MENOPAUSIA   Menopausia tardía. Ganancia de peso sobre todo en la zona abdominal. Mayor tendencia a desarrollar una diabetes tipo 2, colesterol alto, y presión sanguínea alta.
POST MENOPAUSIA   Tendencia a ganar peso, resistencia a la insulina, síndrome metabólico y diabetes de tipo 2. Otros síntomas probablemente disminuyan.

Qué hacer

  1. Bajar de peso. Bajar kilos puede ayudar a regular el ciclo menstrual, mejorar los niveles de colesterol y regular la insulina.
  2. La anticoncepción oral con píldoras anticonceptivas hormonales ayuda a regular el ciclo menstrual y reducen el hirsutismo y el acné al disminuir los niveles de andrógenos, contribuyendo también a disminuir el riesgo de cáncer endometrial. Eso sí, para tratar el SOP no sirve cualquier píldora anticonceptiva, debe ser una pildora anticonceptiva combinada que contenga estrógenos como progestina. Otras opciones de terapia hormonal podrían incluir “el anillo vaginal” y “el parche”. Eso sí, no todas las mujeres toleran igual la píldora anticonceptiva y en algunos casos puede estar contraindicada.
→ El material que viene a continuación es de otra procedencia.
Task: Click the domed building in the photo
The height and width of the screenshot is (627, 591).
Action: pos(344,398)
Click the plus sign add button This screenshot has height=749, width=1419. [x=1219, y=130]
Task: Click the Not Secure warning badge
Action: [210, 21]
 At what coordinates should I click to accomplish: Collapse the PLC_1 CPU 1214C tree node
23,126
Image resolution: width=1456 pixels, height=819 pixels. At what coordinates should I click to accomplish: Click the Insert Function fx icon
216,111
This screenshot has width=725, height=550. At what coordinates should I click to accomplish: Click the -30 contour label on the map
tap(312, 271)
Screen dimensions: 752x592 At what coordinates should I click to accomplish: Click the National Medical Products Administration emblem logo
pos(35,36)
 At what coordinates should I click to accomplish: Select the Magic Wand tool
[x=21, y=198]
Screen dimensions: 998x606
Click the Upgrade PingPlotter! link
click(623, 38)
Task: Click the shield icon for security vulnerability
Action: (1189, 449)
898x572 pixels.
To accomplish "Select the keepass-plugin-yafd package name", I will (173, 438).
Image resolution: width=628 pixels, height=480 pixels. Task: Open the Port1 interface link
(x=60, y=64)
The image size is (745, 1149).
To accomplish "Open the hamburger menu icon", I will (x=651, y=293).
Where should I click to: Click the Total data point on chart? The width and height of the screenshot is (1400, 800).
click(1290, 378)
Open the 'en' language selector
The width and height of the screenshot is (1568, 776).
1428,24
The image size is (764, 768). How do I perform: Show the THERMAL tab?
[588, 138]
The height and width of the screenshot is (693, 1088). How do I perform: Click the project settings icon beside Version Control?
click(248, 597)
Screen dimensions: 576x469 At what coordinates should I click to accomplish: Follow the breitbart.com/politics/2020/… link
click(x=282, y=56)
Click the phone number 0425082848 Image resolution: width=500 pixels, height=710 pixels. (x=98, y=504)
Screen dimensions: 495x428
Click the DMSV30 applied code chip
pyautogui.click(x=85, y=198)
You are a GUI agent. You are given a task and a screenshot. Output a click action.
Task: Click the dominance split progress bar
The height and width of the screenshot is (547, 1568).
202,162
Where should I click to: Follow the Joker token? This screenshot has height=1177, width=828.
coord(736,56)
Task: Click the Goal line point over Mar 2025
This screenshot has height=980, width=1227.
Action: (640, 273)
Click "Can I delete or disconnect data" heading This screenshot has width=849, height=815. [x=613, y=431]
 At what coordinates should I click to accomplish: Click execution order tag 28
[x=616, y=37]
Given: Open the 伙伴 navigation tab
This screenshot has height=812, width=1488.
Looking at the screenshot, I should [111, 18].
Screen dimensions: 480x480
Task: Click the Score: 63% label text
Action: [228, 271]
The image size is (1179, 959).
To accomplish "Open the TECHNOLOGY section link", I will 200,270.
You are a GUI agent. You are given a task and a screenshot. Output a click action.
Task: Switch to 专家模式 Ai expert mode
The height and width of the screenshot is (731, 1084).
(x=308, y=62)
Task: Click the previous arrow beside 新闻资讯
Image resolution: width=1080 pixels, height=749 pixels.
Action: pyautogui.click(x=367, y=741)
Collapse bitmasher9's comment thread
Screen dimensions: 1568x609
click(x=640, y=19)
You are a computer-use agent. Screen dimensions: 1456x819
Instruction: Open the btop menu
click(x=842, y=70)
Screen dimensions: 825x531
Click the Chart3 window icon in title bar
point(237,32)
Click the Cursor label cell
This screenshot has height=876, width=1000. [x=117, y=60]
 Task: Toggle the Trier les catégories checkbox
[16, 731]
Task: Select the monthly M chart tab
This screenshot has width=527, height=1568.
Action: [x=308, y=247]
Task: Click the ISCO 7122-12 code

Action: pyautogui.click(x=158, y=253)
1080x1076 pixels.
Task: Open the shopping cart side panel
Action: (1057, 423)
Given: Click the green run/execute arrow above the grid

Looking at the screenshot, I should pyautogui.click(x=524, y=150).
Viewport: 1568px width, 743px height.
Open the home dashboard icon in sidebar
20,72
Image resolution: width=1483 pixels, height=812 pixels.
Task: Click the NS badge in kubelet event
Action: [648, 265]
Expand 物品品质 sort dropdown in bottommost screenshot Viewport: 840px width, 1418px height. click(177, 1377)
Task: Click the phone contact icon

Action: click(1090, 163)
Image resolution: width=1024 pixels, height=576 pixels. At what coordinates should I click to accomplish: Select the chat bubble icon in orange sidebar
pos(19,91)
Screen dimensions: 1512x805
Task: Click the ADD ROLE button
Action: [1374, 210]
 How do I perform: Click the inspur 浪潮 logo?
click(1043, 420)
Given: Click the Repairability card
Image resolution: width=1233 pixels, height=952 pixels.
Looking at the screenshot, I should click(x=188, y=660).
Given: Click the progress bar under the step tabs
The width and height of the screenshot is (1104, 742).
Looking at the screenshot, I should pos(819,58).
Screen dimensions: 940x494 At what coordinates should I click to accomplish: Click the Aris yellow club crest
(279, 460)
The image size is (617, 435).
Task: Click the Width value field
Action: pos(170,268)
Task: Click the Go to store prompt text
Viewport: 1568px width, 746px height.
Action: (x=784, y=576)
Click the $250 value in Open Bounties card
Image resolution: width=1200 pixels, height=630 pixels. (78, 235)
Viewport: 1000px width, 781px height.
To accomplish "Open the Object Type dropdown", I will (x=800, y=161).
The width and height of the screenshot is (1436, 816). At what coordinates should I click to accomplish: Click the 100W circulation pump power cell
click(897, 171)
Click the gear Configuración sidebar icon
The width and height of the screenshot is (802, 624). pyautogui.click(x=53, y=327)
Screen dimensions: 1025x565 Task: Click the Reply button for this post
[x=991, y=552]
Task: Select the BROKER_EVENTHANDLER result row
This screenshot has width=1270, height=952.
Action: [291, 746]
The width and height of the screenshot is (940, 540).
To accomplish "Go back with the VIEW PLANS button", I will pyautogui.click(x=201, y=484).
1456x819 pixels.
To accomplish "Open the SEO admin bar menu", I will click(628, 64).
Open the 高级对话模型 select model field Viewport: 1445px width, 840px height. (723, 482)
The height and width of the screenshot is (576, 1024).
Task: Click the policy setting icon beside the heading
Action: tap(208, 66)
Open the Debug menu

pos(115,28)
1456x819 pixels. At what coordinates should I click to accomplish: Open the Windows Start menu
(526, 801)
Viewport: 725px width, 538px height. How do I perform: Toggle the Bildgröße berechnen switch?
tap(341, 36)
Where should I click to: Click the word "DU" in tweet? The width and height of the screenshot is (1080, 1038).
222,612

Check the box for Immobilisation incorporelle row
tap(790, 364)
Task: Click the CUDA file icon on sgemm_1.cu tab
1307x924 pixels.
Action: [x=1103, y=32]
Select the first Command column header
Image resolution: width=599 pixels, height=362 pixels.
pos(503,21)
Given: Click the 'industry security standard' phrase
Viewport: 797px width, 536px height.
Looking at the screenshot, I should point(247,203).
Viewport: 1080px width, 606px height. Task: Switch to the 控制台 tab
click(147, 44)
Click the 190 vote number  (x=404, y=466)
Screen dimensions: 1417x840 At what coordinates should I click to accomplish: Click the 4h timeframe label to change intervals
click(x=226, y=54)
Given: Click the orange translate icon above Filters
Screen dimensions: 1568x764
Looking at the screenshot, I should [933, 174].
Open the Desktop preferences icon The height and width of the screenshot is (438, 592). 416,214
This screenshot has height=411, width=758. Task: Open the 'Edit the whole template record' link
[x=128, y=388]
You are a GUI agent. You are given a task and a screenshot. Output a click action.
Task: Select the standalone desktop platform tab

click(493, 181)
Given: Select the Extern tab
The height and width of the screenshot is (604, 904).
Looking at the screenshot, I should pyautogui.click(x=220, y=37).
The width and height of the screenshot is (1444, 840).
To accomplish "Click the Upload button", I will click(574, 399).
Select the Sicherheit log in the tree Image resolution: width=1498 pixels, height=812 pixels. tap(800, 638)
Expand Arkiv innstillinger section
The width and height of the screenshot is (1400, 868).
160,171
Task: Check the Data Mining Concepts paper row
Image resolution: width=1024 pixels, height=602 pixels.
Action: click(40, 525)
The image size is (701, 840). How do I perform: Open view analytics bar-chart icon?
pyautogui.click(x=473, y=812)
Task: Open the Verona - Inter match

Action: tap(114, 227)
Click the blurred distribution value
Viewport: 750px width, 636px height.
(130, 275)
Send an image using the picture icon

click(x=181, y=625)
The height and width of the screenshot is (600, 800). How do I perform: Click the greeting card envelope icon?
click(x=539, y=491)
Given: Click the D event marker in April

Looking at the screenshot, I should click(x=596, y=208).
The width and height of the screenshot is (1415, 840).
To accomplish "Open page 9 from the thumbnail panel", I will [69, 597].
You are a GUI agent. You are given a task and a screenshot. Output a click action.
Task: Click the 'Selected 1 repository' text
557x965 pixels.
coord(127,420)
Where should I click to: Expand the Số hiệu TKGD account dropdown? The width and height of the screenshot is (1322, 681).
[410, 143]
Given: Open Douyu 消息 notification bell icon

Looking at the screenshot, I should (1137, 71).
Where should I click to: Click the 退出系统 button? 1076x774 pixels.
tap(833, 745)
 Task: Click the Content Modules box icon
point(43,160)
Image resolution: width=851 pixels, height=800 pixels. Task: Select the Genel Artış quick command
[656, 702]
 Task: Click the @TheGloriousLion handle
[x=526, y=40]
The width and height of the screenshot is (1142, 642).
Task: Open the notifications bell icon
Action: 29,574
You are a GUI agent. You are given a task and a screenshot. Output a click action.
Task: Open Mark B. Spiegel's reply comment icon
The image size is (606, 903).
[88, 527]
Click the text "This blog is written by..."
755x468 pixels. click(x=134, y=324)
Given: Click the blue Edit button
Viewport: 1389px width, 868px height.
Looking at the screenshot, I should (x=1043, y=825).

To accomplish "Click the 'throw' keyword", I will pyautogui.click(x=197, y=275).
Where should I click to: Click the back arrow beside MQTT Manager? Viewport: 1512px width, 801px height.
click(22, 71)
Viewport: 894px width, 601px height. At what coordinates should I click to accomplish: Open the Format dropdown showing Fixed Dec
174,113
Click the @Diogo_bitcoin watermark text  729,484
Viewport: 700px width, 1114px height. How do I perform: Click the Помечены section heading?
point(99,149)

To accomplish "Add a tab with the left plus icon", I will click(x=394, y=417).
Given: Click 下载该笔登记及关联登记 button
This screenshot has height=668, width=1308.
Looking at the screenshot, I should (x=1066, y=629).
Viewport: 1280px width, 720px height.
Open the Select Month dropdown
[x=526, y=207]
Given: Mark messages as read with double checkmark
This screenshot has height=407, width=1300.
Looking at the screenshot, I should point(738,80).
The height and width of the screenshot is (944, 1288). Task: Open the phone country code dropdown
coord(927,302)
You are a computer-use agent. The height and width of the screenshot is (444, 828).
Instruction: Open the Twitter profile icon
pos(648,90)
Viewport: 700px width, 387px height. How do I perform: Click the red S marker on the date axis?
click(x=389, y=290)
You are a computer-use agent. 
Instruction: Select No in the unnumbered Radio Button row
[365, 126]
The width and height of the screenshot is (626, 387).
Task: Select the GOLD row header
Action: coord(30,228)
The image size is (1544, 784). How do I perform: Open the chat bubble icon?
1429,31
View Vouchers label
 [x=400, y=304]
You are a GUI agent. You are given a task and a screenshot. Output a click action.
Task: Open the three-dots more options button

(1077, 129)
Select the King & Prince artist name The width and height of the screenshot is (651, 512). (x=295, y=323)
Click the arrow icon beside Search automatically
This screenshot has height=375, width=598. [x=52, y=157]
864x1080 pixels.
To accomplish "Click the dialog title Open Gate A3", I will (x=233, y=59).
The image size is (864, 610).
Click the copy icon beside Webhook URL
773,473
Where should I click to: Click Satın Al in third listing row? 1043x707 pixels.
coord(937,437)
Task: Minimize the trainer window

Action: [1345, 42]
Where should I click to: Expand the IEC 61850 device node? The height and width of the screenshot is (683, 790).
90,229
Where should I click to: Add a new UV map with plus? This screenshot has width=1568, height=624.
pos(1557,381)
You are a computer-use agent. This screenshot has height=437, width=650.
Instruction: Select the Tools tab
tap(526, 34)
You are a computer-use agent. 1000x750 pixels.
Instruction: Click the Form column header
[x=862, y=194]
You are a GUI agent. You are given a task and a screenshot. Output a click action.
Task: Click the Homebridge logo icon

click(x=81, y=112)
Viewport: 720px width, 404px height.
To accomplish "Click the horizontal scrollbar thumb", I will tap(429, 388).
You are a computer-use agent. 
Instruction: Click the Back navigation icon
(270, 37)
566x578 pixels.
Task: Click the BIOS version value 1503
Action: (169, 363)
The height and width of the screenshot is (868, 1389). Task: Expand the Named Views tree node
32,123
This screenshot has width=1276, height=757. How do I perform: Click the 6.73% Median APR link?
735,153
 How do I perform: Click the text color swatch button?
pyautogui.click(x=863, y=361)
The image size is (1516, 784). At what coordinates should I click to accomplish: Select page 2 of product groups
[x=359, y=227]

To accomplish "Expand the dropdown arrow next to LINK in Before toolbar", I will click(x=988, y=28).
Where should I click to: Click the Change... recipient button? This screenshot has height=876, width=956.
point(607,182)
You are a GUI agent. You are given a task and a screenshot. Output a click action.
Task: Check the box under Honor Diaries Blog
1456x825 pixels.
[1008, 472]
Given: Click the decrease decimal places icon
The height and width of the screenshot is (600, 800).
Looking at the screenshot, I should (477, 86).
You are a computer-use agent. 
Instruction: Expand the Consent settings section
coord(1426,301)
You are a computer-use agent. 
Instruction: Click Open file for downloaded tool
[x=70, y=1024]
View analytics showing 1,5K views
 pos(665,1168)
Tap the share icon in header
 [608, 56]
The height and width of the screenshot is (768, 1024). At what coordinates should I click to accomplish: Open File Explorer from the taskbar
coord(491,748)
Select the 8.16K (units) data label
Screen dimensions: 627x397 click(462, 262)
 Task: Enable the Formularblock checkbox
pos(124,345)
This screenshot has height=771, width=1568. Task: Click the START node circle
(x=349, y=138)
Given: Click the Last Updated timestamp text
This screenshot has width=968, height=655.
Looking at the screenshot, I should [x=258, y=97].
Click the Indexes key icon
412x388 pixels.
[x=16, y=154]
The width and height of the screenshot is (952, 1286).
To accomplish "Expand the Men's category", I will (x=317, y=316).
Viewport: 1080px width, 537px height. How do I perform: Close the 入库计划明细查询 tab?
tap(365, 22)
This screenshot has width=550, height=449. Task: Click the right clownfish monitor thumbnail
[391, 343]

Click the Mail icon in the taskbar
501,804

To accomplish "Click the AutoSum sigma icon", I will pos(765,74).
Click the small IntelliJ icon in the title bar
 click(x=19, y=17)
  3. Algunos fármacos sensibilizadores a la insulina (como la me utilizados para tratar la diabetes se utilizan con frecuencia en el SOP para ayudar al cuerpo a responder a la insulina y disminuir los niveles de andrógenos y mejorar así la ovulación. Esta medicina es de gran ayuda particularmente para mujeres que tienen altos niveles de insulina, o tienen pre diabetes o diabetes, además de ser una alternativa para mujeres que deseen tener hijos o que no deseen/toleren el tratamiento hormonal.
  4. Algunos suplementos a base de aminoácidos y de inositol (sustancias nutritivas para el ovario podrían ser de utilidad a la hora de regular los ciclos cuando se emplean a largo plazo.
  5. La cirugía ovárica también está indicada cuando los síntomas son severos y no se produce mejoría con los tratamientos anteriores. Sin embargo, los efectos a largo plazo de estos procedimientos no están claros.